→ **PROVIDED RECORDS**:
↓↓↓

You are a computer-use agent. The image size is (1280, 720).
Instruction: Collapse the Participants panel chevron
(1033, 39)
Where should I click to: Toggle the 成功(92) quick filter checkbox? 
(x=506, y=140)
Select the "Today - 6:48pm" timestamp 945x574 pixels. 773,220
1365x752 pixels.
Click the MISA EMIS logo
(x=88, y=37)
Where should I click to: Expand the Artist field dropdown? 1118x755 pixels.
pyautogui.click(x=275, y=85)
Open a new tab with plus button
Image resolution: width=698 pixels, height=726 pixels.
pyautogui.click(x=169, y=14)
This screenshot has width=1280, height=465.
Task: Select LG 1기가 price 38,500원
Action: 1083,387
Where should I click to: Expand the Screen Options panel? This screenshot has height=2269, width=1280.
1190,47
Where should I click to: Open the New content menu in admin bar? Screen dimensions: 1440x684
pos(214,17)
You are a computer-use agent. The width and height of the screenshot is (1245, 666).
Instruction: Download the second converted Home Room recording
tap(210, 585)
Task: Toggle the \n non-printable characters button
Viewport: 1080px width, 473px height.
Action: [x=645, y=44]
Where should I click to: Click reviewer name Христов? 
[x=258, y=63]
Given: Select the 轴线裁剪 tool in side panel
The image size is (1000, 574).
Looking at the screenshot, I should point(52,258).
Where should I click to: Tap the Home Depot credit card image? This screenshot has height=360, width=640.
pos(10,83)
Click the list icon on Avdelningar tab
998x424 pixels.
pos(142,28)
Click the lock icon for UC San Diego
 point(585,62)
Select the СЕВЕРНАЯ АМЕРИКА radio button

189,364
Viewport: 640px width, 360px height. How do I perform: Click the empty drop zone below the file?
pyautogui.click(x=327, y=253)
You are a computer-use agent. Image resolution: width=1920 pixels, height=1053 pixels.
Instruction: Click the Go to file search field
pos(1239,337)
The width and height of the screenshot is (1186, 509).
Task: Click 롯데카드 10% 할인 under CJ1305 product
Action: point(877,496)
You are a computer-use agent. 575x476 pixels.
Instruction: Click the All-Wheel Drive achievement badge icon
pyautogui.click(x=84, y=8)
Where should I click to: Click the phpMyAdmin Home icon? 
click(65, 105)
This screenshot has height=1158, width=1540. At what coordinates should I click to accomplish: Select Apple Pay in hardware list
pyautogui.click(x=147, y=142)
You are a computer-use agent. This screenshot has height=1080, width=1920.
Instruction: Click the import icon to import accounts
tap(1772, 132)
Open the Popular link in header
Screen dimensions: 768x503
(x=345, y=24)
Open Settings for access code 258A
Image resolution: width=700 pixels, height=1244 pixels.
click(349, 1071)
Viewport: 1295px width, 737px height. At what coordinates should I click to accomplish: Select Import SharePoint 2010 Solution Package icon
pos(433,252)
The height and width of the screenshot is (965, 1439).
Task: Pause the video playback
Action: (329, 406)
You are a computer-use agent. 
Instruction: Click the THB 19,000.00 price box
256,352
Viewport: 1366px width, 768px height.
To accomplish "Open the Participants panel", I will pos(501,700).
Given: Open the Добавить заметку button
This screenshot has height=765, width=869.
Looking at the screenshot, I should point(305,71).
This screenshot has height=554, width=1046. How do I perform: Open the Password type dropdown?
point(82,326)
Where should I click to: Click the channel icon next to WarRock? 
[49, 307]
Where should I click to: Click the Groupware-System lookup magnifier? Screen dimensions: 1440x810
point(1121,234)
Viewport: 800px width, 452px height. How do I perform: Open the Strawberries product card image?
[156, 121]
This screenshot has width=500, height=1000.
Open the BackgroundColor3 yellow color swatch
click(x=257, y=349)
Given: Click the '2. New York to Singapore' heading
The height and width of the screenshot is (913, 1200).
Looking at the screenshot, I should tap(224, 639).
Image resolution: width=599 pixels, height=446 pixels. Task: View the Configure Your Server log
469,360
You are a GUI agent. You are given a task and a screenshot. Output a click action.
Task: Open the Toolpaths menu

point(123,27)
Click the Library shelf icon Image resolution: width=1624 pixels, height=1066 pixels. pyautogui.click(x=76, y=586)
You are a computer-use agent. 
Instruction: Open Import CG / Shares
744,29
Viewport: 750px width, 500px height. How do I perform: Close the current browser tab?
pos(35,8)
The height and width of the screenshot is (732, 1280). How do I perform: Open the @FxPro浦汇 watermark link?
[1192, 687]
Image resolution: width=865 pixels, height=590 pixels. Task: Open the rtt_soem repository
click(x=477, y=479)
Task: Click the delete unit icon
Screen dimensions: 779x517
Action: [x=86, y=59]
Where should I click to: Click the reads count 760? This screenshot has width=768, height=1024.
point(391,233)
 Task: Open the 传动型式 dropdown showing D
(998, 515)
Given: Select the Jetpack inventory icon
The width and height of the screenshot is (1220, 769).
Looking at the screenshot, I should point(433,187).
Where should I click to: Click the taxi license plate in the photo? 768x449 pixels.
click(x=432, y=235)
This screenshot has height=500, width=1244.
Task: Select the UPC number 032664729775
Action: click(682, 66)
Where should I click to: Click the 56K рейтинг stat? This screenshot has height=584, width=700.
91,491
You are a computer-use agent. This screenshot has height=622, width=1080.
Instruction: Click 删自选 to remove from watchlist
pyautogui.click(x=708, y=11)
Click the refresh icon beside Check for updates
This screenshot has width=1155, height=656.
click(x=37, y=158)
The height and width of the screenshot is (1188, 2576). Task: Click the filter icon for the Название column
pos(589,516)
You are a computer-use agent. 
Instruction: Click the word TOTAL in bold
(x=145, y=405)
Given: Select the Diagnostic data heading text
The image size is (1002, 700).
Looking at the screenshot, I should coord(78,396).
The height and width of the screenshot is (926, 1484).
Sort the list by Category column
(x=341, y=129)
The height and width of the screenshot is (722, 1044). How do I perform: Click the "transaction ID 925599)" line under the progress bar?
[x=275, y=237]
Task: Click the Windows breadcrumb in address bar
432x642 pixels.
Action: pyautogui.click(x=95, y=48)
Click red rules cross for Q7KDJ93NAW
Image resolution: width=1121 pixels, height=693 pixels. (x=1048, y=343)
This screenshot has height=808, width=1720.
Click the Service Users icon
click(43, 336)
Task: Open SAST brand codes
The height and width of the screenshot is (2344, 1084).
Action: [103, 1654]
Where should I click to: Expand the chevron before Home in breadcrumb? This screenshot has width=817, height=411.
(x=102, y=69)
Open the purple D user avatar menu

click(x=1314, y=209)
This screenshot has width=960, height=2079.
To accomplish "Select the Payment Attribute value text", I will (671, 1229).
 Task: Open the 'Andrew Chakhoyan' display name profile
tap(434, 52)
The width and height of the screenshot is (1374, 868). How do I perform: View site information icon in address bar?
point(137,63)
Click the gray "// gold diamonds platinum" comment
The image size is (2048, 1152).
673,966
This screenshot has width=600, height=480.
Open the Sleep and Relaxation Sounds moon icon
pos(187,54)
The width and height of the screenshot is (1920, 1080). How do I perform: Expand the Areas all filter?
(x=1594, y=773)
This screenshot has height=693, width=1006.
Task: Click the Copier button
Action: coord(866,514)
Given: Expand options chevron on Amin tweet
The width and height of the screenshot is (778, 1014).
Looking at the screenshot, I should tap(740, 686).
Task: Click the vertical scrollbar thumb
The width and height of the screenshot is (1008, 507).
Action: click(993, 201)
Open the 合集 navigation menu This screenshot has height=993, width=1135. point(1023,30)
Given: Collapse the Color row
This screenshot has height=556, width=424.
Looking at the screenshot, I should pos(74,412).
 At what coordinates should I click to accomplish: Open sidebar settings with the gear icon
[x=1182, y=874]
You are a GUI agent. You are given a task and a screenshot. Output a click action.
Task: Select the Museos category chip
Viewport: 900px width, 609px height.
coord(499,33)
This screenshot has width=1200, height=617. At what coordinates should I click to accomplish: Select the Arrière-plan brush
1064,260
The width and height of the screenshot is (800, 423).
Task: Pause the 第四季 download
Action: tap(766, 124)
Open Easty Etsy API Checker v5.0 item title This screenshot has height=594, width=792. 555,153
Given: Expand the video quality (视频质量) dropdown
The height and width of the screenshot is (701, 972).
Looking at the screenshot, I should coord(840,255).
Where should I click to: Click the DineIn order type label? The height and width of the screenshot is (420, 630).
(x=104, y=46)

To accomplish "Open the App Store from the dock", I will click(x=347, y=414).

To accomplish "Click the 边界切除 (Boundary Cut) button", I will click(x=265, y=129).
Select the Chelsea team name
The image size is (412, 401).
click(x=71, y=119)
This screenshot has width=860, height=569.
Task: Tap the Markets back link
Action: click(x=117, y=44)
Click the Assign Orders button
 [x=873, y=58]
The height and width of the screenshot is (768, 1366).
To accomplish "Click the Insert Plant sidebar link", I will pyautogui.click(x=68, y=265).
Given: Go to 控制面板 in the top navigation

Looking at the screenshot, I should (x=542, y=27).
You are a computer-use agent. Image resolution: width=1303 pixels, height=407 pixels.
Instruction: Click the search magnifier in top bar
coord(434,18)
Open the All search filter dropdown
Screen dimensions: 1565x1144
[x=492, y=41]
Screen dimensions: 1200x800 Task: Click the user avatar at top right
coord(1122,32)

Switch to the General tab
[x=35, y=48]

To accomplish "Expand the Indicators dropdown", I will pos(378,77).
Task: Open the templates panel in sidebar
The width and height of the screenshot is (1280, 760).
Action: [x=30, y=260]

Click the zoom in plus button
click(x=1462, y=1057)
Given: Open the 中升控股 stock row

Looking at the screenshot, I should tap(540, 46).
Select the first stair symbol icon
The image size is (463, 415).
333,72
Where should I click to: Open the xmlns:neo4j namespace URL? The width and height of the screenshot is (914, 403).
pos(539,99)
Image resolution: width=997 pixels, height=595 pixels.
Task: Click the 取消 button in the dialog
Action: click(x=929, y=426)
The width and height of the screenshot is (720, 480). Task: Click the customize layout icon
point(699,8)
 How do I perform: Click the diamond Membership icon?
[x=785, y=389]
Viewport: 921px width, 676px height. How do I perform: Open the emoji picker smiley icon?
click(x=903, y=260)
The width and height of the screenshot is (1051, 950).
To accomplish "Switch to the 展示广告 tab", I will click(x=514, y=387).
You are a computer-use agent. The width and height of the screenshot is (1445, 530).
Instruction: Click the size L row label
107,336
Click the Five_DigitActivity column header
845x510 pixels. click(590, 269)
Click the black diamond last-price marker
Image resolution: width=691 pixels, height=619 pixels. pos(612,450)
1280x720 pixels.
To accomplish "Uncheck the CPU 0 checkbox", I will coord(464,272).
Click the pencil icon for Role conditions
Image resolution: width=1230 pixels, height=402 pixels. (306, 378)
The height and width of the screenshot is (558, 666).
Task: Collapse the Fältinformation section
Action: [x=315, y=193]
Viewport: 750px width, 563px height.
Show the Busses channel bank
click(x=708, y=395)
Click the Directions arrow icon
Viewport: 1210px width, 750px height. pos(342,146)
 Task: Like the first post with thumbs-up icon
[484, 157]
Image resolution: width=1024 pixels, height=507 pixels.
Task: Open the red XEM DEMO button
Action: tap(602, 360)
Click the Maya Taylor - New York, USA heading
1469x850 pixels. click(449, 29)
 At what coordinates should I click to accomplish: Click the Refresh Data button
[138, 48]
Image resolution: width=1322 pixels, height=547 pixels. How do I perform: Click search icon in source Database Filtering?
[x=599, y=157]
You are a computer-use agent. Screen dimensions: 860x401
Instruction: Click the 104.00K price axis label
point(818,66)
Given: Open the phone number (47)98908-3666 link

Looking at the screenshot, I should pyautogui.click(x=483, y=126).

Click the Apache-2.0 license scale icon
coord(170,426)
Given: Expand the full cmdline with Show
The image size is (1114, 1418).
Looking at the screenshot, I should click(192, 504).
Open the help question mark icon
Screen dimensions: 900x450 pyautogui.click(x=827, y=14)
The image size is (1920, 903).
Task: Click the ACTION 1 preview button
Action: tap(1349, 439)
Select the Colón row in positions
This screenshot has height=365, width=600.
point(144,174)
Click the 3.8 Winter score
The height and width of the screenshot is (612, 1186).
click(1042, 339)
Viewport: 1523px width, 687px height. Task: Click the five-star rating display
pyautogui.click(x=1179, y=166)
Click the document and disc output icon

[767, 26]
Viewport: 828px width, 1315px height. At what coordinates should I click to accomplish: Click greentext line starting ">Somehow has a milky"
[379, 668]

↑↑↑

→ **YOUR ASSIGNMENT**:
Among the entries above, the lines between the ones containing "Instruction: Click the import" and "Viewport: 1366px width, 768px height.", inclusive, are to be transcribed exactly. No other line is to be given.

→ **SOLUTION FOR THIS TASK**:
Instruction: Click the import icon to import accounts
tap(1772, 132)
Open the Popular link in header
Screen dimensions: 768x503
(x=345, y=24)
Open Settings for access code 258A
Image resolution: width=700 pixels, height=1244 pixels.
click(349, 1071)
Viewport: 1295px width, 737px height. At what coordinates should I click to accomplish: Select Import SharePoint 2010 Solution Package icon
pos(433,252)
The height and width of the screenshot is (965, 1439).
Task: Pause the video playback
Action: (329, 406)
You are a computer-use agent. 
Instruction: Click the THB 19,000.00 price box
256,352
Viewport: 1366px width, 768px height.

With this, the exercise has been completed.